▶ [RECORDS FOR THE EXERCISE]:
===============

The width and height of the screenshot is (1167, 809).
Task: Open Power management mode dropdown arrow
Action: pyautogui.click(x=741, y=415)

===============

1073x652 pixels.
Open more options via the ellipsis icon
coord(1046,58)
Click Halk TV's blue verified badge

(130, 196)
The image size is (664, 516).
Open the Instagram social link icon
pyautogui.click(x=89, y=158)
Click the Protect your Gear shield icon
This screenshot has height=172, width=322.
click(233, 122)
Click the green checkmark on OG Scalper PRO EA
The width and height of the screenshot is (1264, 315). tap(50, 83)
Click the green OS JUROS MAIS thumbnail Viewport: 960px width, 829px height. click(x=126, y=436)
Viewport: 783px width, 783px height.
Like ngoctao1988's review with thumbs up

===============

▶ [ASSIGNMENT]:
Look through the entries above and list every line containing "Viewport".

▶ [ANSWER TO THIS PROBLEM]:
Click the green OS JUROS MAIS thumbnail Viewport: 960px width, 829px height. click(x=126, y=436)
Viewport: 783px width, 783px height.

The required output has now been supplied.